Judge must have thought the ball had a high probability of falling in for a hit, so he was past the second base bag around the time he realized his mistake. He retraced his steps, running back to first base. Reddick’s throw hopped a couple of times but first base umpire Jerry Meals called Judge out on the tag-up play.

Manager Joe Girardi requested a review and the call was overturned: Judge was safe. However, Astros manager A.J. Hinch wanted to challenge that Judge did not re-touch second base on his way back. Rather than issuing a formal challenge, the Astros had to appeal the play by having starter Lance McCullers throw to second base, at which point second base umpire Jim Reynolds would issue a ruling. McCullers was a bit hasty, though, and made his appeal throw before Greg Bird stepped into the batter’s box.
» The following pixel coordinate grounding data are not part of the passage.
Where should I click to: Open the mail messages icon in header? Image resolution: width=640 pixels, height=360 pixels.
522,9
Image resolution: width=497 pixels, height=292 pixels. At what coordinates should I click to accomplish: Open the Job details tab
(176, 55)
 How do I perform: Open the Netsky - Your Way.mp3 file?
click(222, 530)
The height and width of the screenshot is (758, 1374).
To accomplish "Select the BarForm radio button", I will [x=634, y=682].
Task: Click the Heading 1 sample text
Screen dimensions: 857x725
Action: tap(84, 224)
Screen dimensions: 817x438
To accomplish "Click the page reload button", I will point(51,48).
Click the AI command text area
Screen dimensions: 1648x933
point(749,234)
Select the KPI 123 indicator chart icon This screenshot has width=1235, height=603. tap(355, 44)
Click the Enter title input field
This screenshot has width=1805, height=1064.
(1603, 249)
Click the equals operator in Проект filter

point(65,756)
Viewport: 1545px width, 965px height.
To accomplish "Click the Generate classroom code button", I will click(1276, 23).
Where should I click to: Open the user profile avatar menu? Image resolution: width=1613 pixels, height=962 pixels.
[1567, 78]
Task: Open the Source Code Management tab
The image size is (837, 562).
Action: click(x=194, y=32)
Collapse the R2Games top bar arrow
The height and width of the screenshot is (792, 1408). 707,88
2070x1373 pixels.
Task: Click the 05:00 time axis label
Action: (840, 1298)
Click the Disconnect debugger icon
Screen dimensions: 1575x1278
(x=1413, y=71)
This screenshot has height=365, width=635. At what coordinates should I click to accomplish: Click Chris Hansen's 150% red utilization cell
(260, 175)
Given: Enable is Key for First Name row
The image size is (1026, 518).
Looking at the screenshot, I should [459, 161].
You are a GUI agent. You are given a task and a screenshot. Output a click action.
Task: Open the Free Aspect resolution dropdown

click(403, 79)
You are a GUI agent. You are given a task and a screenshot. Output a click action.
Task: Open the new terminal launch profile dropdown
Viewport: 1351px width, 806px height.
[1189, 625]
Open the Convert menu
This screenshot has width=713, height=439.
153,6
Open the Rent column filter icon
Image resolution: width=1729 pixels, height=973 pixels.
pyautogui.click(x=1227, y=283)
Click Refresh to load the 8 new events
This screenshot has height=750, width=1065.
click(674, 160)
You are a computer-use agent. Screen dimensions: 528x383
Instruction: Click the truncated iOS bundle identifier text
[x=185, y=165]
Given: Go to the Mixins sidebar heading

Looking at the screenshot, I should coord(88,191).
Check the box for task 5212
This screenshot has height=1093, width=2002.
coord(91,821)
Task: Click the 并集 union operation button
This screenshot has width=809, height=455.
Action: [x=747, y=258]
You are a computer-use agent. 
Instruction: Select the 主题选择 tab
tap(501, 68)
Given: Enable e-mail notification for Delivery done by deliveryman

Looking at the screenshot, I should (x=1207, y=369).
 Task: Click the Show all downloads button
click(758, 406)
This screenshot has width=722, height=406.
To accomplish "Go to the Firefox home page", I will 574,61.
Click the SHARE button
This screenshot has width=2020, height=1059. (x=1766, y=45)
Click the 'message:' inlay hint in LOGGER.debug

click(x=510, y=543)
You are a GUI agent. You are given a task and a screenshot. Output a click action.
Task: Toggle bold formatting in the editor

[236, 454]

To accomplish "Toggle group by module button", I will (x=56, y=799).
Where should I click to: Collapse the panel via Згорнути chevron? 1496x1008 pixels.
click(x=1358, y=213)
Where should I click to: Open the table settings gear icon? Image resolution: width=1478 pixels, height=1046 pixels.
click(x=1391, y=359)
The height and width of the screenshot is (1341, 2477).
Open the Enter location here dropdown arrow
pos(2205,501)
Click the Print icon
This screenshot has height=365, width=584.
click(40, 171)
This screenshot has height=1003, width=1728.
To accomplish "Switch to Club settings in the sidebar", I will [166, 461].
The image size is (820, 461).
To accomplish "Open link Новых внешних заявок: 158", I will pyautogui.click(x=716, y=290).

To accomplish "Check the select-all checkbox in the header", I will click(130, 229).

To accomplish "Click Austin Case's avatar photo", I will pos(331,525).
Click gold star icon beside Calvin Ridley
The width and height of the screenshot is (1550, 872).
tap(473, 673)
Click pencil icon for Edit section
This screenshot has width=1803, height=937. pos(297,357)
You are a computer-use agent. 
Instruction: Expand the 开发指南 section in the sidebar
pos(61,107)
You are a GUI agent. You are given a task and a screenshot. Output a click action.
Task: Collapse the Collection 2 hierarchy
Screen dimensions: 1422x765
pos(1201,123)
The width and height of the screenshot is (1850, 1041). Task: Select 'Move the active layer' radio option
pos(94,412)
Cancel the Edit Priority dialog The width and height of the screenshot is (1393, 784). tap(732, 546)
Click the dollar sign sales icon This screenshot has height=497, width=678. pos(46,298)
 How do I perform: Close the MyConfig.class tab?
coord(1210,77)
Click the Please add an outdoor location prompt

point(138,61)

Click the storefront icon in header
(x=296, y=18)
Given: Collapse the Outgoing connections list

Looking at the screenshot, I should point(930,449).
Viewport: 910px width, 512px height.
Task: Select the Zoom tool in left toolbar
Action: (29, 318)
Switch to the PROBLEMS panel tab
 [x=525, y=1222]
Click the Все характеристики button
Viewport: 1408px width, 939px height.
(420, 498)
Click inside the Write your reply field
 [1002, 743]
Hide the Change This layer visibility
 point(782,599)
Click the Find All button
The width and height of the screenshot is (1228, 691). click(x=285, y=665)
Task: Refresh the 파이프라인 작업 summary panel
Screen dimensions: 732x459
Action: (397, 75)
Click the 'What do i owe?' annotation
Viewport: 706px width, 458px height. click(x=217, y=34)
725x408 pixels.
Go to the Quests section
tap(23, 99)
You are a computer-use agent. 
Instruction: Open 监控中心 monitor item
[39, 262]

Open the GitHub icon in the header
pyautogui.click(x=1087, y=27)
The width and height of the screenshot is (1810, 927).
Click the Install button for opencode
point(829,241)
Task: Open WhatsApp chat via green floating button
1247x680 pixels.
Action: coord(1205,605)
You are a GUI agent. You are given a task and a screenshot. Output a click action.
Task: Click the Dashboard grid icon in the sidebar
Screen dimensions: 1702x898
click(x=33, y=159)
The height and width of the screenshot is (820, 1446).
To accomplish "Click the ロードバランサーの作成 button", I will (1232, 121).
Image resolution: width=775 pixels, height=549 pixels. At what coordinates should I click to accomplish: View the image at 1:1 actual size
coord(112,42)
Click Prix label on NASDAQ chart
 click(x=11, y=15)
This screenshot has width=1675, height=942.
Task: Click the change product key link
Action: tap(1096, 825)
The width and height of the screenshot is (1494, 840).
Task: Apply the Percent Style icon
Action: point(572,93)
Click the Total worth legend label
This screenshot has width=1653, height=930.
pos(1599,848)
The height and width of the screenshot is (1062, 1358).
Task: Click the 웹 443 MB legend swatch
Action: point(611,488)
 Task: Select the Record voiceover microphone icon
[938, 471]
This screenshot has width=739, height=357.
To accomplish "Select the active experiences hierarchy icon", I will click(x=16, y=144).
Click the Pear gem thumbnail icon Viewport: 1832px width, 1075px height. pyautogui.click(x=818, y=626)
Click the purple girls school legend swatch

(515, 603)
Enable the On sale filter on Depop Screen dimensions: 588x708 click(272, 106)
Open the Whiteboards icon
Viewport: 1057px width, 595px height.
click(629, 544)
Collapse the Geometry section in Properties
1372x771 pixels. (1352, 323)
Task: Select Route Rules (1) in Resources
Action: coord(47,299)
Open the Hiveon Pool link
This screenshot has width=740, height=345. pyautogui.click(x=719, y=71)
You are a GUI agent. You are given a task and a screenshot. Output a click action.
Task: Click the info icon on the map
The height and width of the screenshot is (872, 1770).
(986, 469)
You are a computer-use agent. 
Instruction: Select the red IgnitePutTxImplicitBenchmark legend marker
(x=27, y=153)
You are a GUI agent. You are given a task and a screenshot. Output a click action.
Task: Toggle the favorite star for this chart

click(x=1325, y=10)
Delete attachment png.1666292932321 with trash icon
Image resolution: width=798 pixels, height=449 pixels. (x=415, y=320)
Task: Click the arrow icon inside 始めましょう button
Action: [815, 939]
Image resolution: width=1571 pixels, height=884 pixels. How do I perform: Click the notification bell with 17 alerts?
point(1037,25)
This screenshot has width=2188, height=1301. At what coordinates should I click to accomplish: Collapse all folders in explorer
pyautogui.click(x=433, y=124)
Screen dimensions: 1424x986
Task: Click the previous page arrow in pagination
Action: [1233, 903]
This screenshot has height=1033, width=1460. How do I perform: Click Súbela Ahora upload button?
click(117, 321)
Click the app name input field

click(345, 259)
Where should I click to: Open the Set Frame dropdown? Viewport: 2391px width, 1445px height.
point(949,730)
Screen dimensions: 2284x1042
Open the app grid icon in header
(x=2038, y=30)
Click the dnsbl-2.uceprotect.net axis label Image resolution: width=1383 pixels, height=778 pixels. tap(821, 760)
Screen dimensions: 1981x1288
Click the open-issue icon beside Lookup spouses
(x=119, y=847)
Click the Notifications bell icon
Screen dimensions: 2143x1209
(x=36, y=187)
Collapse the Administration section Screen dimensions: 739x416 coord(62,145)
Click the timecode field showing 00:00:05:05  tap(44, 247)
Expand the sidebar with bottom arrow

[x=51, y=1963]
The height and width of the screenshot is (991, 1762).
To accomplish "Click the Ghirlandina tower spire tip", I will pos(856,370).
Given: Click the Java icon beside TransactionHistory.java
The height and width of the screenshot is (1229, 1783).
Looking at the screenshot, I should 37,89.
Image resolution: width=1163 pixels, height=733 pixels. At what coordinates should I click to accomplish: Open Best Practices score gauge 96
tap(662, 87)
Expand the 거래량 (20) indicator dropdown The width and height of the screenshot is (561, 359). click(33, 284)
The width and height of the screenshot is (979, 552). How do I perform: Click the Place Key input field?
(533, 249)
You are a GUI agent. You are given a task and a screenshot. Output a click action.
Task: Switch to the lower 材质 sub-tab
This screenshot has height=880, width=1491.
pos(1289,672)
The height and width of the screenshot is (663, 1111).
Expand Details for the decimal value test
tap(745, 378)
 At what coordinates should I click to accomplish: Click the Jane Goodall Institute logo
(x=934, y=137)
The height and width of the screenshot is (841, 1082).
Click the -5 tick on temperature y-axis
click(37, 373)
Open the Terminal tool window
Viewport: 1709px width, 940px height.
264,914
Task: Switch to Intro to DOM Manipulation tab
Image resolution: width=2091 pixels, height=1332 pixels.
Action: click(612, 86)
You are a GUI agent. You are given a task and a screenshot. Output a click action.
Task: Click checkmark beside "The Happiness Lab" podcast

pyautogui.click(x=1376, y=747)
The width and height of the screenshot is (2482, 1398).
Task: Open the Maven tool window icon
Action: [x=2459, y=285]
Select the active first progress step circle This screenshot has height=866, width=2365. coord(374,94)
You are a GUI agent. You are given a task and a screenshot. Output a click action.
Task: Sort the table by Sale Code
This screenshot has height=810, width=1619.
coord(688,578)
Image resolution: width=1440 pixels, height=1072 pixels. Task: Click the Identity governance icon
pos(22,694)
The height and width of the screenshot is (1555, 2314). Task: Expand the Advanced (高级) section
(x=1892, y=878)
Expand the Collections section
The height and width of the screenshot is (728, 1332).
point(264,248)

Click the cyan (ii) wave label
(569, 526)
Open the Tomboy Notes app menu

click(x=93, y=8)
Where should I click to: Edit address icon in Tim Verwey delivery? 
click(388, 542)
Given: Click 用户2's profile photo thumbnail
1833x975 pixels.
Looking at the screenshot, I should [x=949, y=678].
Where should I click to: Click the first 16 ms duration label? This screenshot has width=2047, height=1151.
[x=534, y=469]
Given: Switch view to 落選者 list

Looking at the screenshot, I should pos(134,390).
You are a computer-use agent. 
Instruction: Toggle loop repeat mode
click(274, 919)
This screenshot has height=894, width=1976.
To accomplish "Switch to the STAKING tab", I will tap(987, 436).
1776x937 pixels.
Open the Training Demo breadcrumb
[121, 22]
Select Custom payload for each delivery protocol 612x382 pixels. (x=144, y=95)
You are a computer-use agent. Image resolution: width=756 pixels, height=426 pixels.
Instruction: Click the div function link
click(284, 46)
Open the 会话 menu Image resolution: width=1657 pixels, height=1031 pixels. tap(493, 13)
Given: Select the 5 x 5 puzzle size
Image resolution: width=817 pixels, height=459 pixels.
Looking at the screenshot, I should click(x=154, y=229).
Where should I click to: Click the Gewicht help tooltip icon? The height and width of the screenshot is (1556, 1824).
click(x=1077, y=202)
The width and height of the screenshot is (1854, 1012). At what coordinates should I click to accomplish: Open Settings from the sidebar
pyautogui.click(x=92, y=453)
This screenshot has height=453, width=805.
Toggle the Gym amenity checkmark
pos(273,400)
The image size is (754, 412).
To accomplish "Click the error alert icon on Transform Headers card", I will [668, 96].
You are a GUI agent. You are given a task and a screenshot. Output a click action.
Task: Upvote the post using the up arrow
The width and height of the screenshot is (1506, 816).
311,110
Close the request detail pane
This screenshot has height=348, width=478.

Reynolds told McCullers that he had to wait. So, McCullers again made his appeal throw.

This time, Judge was running and he was simply tagged out at second base for the final out of the inning. No need for a review.

As Ken Rosenthal explained on the FS1 broadcast, the Yankees were trying to “beat the police.” They knew Judge would have been ruled out — replays clearly showed he never re-touched the base — so they had nothing to lose by sending Judge. If he was safe, the Astros would no longer be able to appeal the play. If he’s out, then it’s the same outcome they would have had anyway.